Text excerpt ->
We were inspired by a simple gap in today’s finance tools: they are great at tracking what people spend, but not how spending feels.

A lot of spending decisions are not purely rational. Some are impulsive, some are social, some are necessary but stressful, and many only make emotional sense after the moment has passed. We became interested in the idea that money is not just a financial behavior, it is also a human sensory experience. Stress, hesitation, regret, relief, and confidence can all show up around spending, but most products never capture that layer.

That led us to Mochitta, a financial wellbeing experience that combines spending context, self-reflection, and body signals to help users become more aware of their patterns over time. Instead of building another budgeting app, we wanted to build something that helps people notice:

  • when a spend is becoming a pattern,
  • when their body might be reacting before they consciously realize it,
  • and how repeated moments can turn into better decisions later.

We were especially motivated by young adults entering independent financial life, where spending habits form quickly but emotional awareness around money is often still underdeveloped.


What we learned

The biggest thing we learned is that awareness is a better starting point than control.

At first, it was tempting to make the product feel like it should stop bad spending. But as we explored the idea more deeply, we realized that was too simplistic. Not every stressful spend is bad. Some purchases are joyful. Some are necessary. Some are planned but still emotionally heavy. The goal is not to judge every transaction. The goal is to help users understand their own patterns.

We also learned that trust matters a lot in a product like this. If an app says, “you seem stressed,” it cannot feel random or invasive. That pushed us to make the system more explainable: if Mochitta nudges a user, it should show why that nudge appeared, based on context, history, and reflection.

Another major learning was about designing around correlation rather than certainty. We are not claiming that biometrics alone can explain financial decisions. Instead, we learned to frame the product more honestly:

  • spending context gives situation,
  • reflection gives meaning,
  • body signals give possible stress indicators.

Together, they create a more useful picture than any one source alone.

In a simple way, our thinking became:

$$ \text{Awareness Signal} = w_c(\text{context}) + w_r(\text{reflection}) + w_b(\text{body signals}) $$

where the weights represent how strongly each input contributes to a meaningful nudge or insight.

Task description -> Please write what comes next in the Mochitta text, starting after its final sentence. The material that comes next is separate from the Mochitta text.

Part of a data file ->
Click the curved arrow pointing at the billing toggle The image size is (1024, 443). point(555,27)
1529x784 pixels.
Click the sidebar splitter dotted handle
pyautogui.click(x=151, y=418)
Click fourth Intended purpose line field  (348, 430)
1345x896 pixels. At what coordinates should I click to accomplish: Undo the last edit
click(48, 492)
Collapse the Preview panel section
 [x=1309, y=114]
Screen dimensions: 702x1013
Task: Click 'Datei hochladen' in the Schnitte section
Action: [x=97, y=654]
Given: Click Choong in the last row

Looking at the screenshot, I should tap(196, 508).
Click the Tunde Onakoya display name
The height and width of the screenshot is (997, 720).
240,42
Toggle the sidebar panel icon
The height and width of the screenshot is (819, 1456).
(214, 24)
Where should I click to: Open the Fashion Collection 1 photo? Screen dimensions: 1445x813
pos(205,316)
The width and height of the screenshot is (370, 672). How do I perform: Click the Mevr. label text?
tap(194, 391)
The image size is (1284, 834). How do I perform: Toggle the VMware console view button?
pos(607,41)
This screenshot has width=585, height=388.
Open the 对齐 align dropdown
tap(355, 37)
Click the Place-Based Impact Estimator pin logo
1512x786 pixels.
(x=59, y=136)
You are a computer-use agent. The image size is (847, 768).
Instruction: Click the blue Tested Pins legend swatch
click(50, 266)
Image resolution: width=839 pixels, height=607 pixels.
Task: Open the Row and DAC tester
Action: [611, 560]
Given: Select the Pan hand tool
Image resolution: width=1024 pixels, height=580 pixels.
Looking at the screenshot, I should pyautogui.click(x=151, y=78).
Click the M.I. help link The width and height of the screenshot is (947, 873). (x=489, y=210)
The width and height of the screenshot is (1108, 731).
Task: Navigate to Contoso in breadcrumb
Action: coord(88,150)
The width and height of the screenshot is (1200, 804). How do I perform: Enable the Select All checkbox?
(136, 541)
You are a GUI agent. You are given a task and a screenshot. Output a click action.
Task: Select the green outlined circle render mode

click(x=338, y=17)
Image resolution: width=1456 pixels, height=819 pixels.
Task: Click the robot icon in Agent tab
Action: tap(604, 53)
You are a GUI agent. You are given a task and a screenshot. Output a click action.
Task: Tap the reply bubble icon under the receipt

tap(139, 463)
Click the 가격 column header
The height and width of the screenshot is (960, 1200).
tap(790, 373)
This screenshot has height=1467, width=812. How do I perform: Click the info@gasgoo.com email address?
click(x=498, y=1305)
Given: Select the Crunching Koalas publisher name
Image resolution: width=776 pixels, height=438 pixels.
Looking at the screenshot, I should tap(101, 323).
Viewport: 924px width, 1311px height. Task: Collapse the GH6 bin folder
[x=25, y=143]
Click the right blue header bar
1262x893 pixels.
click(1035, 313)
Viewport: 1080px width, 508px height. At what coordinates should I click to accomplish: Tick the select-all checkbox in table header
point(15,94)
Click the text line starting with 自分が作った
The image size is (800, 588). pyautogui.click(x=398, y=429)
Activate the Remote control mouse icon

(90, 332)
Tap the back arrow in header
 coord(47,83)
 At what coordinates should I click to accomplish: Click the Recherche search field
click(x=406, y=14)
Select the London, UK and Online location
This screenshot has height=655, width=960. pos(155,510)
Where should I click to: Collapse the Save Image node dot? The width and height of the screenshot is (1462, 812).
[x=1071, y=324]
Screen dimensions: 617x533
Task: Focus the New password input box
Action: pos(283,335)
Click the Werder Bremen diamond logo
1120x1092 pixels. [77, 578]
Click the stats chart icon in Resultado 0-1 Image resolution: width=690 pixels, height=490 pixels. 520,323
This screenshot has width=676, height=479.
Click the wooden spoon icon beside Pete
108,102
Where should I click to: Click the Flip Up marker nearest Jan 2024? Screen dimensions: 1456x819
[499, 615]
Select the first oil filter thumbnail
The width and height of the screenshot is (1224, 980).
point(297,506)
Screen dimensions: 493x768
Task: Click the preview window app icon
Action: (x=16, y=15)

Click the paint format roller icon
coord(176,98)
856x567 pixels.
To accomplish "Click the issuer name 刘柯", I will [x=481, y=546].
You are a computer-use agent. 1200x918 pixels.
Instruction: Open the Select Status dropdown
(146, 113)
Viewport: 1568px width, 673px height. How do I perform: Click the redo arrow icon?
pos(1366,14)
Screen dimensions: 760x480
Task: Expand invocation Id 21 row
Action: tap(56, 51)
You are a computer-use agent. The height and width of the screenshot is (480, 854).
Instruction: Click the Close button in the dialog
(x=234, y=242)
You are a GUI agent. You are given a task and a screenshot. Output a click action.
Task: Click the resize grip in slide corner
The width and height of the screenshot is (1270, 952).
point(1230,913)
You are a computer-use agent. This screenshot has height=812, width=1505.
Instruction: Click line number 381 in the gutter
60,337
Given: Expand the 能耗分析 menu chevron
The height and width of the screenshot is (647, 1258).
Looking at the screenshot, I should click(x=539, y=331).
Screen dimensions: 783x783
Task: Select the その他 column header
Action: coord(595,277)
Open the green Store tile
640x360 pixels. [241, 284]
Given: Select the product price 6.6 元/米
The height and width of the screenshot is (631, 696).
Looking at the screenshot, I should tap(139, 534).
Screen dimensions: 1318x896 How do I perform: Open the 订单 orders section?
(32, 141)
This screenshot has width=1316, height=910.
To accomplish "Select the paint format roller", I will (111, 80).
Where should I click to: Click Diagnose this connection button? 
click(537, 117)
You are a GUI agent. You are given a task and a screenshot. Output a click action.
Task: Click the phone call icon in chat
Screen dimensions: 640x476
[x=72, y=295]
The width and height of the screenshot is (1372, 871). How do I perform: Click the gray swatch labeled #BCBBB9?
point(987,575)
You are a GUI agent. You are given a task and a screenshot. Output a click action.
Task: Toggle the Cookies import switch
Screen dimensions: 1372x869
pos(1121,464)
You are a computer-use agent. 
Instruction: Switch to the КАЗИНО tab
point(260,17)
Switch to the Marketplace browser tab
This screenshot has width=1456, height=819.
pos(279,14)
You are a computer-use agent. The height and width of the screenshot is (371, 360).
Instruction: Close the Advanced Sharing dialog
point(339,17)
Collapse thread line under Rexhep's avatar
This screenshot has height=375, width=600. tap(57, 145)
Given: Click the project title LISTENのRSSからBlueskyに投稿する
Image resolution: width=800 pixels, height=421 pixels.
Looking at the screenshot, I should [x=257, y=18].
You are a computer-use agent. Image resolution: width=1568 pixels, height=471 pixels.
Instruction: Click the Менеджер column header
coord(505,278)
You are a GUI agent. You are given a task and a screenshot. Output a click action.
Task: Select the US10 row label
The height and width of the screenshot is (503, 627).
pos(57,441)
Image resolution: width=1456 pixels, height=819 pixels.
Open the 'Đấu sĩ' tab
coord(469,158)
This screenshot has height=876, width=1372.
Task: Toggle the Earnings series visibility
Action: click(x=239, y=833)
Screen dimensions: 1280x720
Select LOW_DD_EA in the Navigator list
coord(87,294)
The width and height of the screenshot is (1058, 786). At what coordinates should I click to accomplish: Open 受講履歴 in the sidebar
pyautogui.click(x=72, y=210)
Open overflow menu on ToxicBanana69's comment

Reply to the task ->
How we built the project

We built Mochitta as a speculative but highly designed prototype with two connected touchpoints:

  1. a mobile app for summaries, reflection, insights, and goals
  2. an AR layer for lightweight in-the-moment interventions

We focused on three core flows:

1. Pause before the pattern

A user enters a familiar spending context and receives a gentle AR prompt before making a repeated discretionary purchase. The system gives a reason for the nudge and lets the user decide whether to continue, mark it intentional, or pause.

2. Reflect after the spend

If the moment is missed in real time, the mobile app still captures learning through a quick post-spend check-in. The user labels whether the purchase was planned or unplanned and how it felt afterward.

3. See the pattern over time

The app then turns repeated moments into weekly insights. Users can see emotional trends, possible stress-linked categories, and how spending behavior may be helping or hurting their goals.

For the interface itself, we designed:

  • a richer Home screen that acts like a control center,
  • weekly spending summaries,
  • body and emotion signal cards,
  • reflection prompts,
  • standout pattern highlights,
  • goals in progress,
  • location-based AR alerts,
  • and an AI entry point for follow-up questions.

We used Figma Make to rapidly generate and iterate on screens, then refined the experience screen by screen so both the mobile and AR touchpoints felt like parts of the same product ecosystem. Our process was less about creating a huge number of screens and more about identifying the smallest believable set that could communicate the concept clearly.


Challenges we faced

The hardest challenge was scope.

This idea can easily become too broad: finance, health, emotion, wearables, AI, AR, reflection, coaching. Very quickly, the product can start trying to do everything. We had to constantly reduce and refocus the concept around one clear value:

Mochitta helps users notice hidden emotional stress around spending and respond with more intention.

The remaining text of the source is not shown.